**** RECORDS SHOWN
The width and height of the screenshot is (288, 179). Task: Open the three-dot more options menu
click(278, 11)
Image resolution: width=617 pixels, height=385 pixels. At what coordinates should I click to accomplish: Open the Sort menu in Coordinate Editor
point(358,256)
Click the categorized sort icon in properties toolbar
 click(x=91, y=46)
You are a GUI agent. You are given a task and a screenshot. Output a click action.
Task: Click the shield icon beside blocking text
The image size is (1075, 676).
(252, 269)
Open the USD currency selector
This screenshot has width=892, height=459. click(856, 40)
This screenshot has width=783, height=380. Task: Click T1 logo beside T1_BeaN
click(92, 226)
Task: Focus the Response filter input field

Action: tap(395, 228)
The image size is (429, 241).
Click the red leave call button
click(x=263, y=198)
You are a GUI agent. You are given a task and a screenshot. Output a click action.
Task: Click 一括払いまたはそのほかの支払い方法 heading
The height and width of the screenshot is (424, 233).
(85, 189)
********
**** RECORDS SHOWN
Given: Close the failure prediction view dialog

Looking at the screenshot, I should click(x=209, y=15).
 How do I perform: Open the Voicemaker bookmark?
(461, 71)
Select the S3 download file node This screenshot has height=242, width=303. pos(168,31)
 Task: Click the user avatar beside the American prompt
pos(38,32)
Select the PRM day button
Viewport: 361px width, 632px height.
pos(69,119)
********
■ **TASK DETAILS**
In the entries above, please find the line with "The width and" and the line with "Task: Click 一括払いまたはそのほかの支払い方法 heading", then write out exactly those two lines and every line between them, and nothing more.

■ **ANSWER TO THIS PROBLEM**
The width and height of the screenshot is (288, 179). Task: Open the three-dot more options menu
click(278, 11)
Image resolution: width=617 pixels, height=385 pixels. At what coordinates should I click to accomplish: Open the Sort menu in Coordinate Editor
point(358,256)
Click the categorized sort icon in properties toolbar
 click(x=91, y=46)
You are a GUI agent. You are given a task and a screenshot. Output a click action.
Task: Click the shield icon beside blocking text
The image size is (1075, 676).
(252, 269)
Open the USD currency selector
This screenshot has width=892, height=459. click(856, 40)
This screenshot has width=783, height=380. Task: Click T1 logo beside T1_BeaN
click(92, 226)
Task: Focus the Response filter input field

Action: tap(395, 228)
The image size is (429, 241).
Click the red leave call button
click(x=263, y=198)
You are a GUI agent. You are given a task and a screenshot. Output a click action.
Task: Click 一括払いまたはそのほかの支払い方法 heading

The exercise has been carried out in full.